5. **Put It All Together:** Now we just match the numbers from Pascal's Triangle with our x-terms in order:

* First term: $1 \cdot x^6 \cdot 1^0 = 1x^6 = x^6$
* Second term: $6 \cdot x^5 \cdot 1^1 = 6x^5$
* Third term: $15 \cdot x^4 \cdot 1^2 = 15x^4$
* Fourth term: $20 \cdot x^3 \cdot 1^3 = 20x^3$
* Fifth term: $15 \cdot x^2 \cdot 1^4 = 15x^2$
* Sixth term: $6 \cdot x^1 \cdot 1^5 = 6x$
* Seventh term: $1 \cdot x^0 \cdot 1^6 = 1 \cdot 1 \cdot 1 = 1$

6. **Add Them Up:** Combine all the terms with plus signs:
$x^6 + 6x^5 + 15x^4 + 20x^3 + 15x^2 + 6x + 1$

Alternative answer

Answer: $x^6 + 6x^5 + 15x^4 + 20x^3 + 15x^2 + 6x + 1$ Explain
This is a question about expanding expressions using the Binomial Theorem, which often uses Pascal's Triangle for the coefficients . The solving step is:

Hey friend! This looks like a cool problem where we need to open up $(x+1)^6$. We can totally use the Binomial Theorem for this, and it’s super neat because it has a pattern!

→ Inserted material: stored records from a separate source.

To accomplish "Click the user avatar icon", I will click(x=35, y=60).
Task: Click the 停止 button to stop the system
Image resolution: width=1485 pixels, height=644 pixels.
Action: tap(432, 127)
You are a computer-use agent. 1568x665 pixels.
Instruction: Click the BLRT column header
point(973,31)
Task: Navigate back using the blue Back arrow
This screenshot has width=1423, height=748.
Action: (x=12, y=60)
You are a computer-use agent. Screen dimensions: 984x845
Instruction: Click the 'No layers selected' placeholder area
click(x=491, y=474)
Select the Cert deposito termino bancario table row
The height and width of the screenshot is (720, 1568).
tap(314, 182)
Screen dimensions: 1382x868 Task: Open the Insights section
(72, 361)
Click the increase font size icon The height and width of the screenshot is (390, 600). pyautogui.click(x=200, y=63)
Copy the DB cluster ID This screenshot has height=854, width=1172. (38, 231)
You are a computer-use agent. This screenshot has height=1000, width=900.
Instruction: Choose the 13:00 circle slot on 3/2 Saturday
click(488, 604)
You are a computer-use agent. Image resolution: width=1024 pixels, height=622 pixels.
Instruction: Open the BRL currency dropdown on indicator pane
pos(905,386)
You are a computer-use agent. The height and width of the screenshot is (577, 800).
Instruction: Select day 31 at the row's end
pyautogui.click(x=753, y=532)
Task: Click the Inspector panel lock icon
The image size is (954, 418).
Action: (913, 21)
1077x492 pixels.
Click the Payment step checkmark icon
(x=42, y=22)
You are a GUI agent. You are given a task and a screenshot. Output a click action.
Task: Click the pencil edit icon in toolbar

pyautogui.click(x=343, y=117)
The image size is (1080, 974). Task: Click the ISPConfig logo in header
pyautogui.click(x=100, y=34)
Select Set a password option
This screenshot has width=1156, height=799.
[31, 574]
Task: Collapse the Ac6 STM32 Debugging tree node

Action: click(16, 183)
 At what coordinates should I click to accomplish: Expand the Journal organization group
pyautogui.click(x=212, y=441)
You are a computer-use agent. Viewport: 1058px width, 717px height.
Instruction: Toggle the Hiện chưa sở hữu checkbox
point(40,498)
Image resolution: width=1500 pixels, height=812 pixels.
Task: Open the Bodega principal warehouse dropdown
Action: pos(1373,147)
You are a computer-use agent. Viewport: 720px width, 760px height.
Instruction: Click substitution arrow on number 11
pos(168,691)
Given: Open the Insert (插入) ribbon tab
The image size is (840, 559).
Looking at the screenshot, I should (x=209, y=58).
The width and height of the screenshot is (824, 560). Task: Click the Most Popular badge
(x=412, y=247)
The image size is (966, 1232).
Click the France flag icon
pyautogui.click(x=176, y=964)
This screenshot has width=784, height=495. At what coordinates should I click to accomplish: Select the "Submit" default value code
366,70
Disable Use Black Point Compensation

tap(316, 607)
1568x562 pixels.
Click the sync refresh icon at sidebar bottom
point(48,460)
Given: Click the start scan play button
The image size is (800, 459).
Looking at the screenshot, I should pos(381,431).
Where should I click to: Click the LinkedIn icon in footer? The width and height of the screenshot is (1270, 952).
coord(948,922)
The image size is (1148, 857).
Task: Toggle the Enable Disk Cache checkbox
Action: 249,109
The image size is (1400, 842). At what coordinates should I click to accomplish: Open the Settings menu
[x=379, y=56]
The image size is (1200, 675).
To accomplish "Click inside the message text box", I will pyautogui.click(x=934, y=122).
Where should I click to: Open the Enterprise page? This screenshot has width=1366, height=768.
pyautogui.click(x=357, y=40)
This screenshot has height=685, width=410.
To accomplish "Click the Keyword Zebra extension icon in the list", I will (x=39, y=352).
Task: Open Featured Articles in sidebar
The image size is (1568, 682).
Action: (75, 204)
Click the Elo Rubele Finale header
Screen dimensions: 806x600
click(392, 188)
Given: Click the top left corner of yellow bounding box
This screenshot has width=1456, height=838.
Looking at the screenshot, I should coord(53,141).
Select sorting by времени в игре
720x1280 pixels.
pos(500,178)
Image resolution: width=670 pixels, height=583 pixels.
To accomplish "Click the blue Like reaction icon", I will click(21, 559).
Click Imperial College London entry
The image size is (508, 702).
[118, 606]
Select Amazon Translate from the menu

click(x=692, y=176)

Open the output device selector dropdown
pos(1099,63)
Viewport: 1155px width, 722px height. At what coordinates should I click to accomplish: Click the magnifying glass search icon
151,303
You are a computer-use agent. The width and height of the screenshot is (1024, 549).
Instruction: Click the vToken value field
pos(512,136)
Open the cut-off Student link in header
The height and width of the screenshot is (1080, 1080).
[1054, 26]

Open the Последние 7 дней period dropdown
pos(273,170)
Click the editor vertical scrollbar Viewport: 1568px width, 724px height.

1. **Understand the setup:** We have $(x+1)^6$. This means 'a' is $x$, 'b' is $1$, and the power 'n' is $6$.

2. **Find the coefficients:** The Binomial Theorem uses special numbers called coefficients. For a power of 6, we can find these numbers using Pascal's Triangle! It's like a pyramid of numbers where each number is the sum of the two numbers directly above it.
* Row 0: 1
* Row 1: 1 1
* Row 2: 1 2 1
* Row 3: 1 3 3 1
* Row 4: 1 4 6 4 1
* Row 5: 1 5 10 10 5 1
* Row 6: 1 6 15 20 15 6 1
So, the coefficients we need are 1, 6, 15, 20, 15, 6, 1.

3. **Handle the powers of 'x' and '1':**
* The power of 'x' starts at 6 and goes down by 1 each time (x⁶, x⁵, x⁴, x³, x², x¹, x⁰).
* The power of '1' starts at 0 and goes up by 1 each time (1⁰, 1¹, 1², 1³, 1⁴, 1⁵, 1⁶).
* Remember that anything to the power of 0 is 1, and 1 to any power is still 1!

4. **Put it all together (term by term):**
* 1st term: (coefficient 1) * (x⁶) * (1⁰) = 1 * x⁶ * 1 = x⁶
* 2nd term: (coefficient 6) * (x⁵) * (1¹) = 6 * x⁵ * 1 = 6x⁵
* 3rd term: (coefficient 15) * (x⁴) * (1²) = 15 * x⁴ * 1 = 15x⁴
* 4th term: (coefficient 20) * (x³) * (1³) = 20 * x³ * 1 = 20x³
* 5th term: (coefficient 15) * (x²) * (1⁴) = 15 * x² * 1 = 15x²
* 6th term: (coefficient 6) * (x¹) * (1⁵) = 6 * x¹ * 1 = 6x
* 7th term: (coefficient 1) * (x⁰) * (1⁶) = 1 * 1 * 1 = 1

5. **Add them up:** Just put a plus sign between all the terms we found!
$x^6 + 6x^5 + 15x^4 + 20x^3 + 15x^2 + 6x + 1$

And that's our expanded expression! See, not so hard when you know the trick with Pascal's Triangle!